The Lives of Massive Compact Galaxies
An infrared image of a massive, compact galaxy whose light has been traveling towards us for about 1.5 billion years. Astronomers have studied how these kinds of galaxies have evolved over the past 3.5 billion years, from a time when they were much smaller in size and mass until today, by using the Illustris computer simulation.
Massive quiescent galaxies have masses in stars of over one hundred billion Suns; our Milky Way by comparison has only about half that amount. In the local universe, the stars in these galaxies are mostly old and evolved, and the galaxies themselves are about fifty thousand light-years across and roughly elliptical in shape. The suspected younger counterparts to these objects are massive galaxies from the epoch of peak star formation activity, when the universe was about 3.5 billion years old. They were recently discovered in surveys of the universe and found to be as much as five times smaller in size than their descendants. How they grew so dramatically to become the massive galaxies we see in our cosmic neighborhood is poorly understood.
Two scenarios have been proposed to explain the growth of massive compact galaxies: the merger of galaxies, or their inflation by gas expelled in stellar winds or black hole jets. The problem has been to test these ideas and (since it is expected that at least these two processes are at work) to quantify the relative importance of each. There are just not enough massive compact galaxies known to be able to reach a convincing conclusion from statistical arguments, and so CfA astronomers Sarah Wellons, Vicente Rodriguez-Gomez, Annalisa Pillepich, and Lars Hernquist, together with their colleagues, undertook an analysis of Illustris: a cosmological computer simulation that tracks the evolution of the universe and its contents from a few million years after the big bang to today.

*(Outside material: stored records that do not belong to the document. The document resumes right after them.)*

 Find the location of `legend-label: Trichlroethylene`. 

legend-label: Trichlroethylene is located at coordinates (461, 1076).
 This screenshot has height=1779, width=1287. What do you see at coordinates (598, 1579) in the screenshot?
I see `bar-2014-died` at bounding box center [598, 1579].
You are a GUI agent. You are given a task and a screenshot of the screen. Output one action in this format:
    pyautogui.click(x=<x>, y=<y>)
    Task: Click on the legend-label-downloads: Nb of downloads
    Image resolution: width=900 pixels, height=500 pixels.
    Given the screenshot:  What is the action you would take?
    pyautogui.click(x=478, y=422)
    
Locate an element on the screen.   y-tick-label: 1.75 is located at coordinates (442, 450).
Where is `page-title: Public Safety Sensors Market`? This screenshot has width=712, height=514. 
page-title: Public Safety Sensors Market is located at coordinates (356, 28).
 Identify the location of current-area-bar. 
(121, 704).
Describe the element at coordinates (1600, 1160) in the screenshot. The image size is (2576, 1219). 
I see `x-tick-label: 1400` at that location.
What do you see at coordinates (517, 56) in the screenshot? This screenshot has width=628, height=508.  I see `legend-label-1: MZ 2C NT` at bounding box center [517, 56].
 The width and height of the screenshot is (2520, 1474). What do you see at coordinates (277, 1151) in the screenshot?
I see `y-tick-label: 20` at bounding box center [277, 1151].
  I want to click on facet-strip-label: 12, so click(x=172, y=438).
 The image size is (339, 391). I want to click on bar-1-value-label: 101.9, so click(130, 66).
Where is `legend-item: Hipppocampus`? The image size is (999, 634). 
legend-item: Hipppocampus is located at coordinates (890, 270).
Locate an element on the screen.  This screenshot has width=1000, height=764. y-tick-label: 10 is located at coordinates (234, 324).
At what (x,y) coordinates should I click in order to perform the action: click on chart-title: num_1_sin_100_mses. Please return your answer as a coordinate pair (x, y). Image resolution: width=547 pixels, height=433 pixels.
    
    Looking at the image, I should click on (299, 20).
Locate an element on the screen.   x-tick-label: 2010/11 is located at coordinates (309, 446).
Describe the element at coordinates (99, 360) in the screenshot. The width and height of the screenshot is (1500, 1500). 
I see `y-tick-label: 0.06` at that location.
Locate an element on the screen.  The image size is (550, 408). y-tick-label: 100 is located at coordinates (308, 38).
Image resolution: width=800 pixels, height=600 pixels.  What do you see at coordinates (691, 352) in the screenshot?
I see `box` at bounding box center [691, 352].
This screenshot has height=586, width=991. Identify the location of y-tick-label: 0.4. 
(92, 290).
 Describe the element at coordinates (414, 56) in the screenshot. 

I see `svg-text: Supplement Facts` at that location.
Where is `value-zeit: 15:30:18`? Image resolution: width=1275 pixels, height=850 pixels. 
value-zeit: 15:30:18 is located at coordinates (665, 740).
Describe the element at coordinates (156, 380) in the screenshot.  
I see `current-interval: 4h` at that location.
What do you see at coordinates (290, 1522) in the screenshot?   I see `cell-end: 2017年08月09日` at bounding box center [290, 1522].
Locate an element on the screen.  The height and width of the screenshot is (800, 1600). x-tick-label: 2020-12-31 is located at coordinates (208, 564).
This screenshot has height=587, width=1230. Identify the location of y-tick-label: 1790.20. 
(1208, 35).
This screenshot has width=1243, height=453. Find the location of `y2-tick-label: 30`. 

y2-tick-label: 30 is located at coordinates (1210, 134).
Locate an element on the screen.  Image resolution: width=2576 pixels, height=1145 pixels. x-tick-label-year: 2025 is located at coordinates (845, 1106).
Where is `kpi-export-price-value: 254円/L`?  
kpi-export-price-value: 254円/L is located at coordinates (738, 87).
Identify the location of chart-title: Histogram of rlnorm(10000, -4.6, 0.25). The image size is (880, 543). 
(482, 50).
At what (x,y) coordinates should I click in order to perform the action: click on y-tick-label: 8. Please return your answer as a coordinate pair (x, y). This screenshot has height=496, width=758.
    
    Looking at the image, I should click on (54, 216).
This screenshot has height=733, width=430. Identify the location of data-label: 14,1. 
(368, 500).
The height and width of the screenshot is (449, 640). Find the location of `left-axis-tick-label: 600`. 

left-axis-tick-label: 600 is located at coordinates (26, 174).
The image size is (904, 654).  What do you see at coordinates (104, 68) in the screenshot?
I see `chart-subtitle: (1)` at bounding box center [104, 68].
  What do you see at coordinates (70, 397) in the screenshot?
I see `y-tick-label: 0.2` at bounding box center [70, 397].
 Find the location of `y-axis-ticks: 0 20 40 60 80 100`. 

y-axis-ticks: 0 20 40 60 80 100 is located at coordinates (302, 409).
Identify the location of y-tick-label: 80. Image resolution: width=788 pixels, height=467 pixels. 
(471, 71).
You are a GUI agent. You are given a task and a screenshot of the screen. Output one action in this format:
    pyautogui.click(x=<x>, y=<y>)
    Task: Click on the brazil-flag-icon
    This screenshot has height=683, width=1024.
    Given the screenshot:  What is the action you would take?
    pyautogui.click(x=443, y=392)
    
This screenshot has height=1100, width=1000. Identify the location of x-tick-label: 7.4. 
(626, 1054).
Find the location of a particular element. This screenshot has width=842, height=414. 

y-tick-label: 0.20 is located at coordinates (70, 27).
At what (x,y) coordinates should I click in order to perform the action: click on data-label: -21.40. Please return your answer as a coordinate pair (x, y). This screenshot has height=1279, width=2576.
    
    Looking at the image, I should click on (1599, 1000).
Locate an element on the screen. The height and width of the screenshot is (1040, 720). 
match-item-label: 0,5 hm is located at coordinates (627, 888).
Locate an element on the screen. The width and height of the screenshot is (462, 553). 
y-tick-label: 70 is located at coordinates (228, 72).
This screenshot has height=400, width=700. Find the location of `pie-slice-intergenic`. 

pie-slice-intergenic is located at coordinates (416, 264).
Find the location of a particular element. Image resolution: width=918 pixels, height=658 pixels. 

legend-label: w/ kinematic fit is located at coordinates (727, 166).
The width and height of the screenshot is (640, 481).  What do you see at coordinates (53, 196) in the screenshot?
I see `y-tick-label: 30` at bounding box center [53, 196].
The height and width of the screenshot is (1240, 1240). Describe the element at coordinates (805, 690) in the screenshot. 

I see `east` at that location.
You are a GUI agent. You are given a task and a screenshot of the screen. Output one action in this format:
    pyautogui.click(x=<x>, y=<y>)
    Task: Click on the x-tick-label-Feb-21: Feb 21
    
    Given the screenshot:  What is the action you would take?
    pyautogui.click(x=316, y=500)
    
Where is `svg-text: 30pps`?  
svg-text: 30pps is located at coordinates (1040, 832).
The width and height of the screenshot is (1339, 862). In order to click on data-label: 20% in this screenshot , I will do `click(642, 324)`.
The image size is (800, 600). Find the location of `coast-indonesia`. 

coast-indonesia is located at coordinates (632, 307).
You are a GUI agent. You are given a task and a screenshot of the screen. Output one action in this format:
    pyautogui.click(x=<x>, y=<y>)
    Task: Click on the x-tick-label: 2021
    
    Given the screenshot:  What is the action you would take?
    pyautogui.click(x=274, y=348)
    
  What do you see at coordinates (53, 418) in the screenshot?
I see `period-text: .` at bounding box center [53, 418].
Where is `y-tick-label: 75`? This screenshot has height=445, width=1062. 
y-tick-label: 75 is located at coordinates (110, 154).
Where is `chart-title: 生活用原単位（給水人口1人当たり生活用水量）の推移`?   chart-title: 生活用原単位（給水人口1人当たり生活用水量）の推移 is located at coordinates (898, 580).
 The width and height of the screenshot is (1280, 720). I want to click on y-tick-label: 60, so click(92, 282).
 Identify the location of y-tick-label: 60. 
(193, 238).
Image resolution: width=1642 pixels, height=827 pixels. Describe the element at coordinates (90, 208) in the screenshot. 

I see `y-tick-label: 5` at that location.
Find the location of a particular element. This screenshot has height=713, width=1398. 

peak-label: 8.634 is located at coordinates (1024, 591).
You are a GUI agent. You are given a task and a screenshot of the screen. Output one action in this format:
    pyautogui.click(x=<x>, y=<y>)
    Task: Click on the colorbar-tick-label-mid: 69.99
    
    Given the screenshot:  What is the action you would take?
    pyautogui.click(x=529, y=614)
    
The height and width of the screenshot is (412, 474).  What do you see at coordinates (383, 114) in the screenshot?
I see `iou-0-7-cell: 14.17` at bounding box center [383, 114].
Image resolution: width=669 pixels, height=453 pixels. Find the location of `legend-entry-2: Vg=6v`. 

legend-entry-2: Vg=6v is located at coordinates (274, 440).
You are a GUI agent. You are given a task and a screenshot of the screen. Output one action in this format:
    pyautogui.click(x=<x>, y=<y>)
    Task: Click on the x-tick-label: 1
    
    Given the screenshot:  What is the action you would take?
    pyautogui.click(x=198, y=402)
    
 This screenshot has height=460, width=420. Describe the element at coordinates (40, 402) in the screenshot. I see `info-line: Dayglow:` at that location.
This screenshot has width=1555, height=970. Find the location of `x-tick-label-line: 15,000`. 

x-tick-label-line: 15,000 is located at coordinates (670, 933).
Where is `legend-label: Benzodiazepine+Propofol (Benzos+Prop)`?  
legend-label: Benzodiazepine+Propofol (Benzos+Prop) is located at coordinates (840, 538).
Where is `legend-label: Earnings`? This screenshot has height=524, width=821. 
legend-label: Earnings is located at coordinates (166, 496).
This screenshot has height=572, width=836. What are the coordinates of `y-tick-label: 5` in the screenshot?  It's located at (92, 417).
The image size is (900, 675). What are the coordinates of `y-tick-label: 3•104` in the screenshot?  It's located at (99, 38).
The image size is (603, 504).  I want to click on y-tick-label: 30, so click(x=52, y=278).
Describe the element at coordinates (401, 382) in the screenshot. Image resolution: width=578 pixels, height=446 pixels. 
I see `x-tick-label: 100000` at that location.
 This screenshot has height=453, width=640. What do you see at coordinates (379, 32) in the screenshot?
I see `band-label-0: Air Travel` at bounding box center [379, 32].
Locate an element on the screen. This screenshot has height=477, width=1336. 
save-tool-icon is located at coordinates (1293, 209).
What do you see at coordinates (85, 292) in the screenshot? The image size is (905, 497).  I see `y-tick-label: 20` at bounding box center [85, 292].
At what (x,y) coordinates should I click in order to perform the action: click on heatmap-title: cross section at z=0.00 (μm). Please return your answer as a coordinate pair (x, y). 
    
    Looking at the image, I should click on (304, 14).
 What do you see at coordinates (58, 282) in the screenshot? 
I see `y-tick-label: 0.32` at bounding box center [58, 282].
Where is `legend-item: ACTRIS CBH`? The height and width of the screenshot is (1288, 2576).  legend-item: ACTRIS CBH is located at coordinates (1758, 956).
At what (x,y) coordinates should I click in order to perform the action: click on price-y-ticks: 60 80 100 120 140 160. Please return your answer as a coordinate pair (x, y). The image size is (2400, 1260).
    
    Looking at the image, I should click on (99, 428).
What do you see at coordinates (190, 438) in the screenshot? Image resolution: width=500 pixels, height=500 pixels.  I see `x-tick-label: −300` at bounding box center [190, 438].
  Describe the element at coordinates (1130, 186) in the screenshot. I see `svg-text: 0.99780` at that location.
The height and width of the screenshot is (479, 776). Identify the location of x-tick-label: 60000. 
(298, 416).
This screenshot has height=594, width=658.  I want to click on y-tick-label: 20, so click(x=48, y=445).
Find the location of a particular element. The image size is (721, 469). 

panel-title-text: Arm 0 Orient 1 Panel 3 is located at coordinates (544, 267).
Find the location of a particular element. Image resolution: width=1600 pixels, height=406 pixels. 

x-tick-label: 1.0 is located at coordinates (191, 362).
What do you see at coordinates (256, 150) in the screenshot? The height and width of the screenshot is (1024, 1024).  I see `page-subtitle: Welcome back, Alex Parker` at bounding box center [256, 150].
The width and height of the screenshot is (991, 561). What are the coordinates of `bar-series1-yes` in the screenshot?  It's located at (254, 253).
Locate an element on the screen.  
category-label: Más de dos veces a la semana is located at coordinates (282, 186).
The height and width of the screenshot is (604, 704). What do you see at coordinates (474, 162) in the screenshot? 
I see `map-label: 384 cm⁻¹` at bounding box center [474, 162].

The scientists selected thirty-five massive compact galaxies in the simulation and watched what happened to them as they evolved over the past roughly 3.5 billion years. The galaxies started off with similar masses to within a factor of three, but by the current epoch their masses differed by a factor of twenty – different processes prompted some to grow much faster than others. (At the same time, the difference in their dark matter halo masses, originally a factor of five, grew to a factor of forty.) The team found that about half of the galaxies survived to become the cores of modern massive galaxies, about fifteen percent were destroyed in mergers with much larger galaxies, and about a third – the ones found in the least dense environments – evolved without much change. In particular, the team found that size growth of the galaxies was predominantly driven by the acquisition of new mass through mergers and accretion; winds played only a modest role. The new results are impressive demonstration of the power of Illustris to reveal details of cosmic evolution.
"The diverse evolutionary paths of simulated high-z massive, compact galaxies to z = 0," Sarah Wellons, Paul Torrey, Chung-Pei Ma, Vicente Rodriguez-Gomez, Annalisa Pillepich, Dylan Nelson, Shy Genel, Mark Vogelsberger and Lars Hernquist, MNRAS 456, 1030, 2016.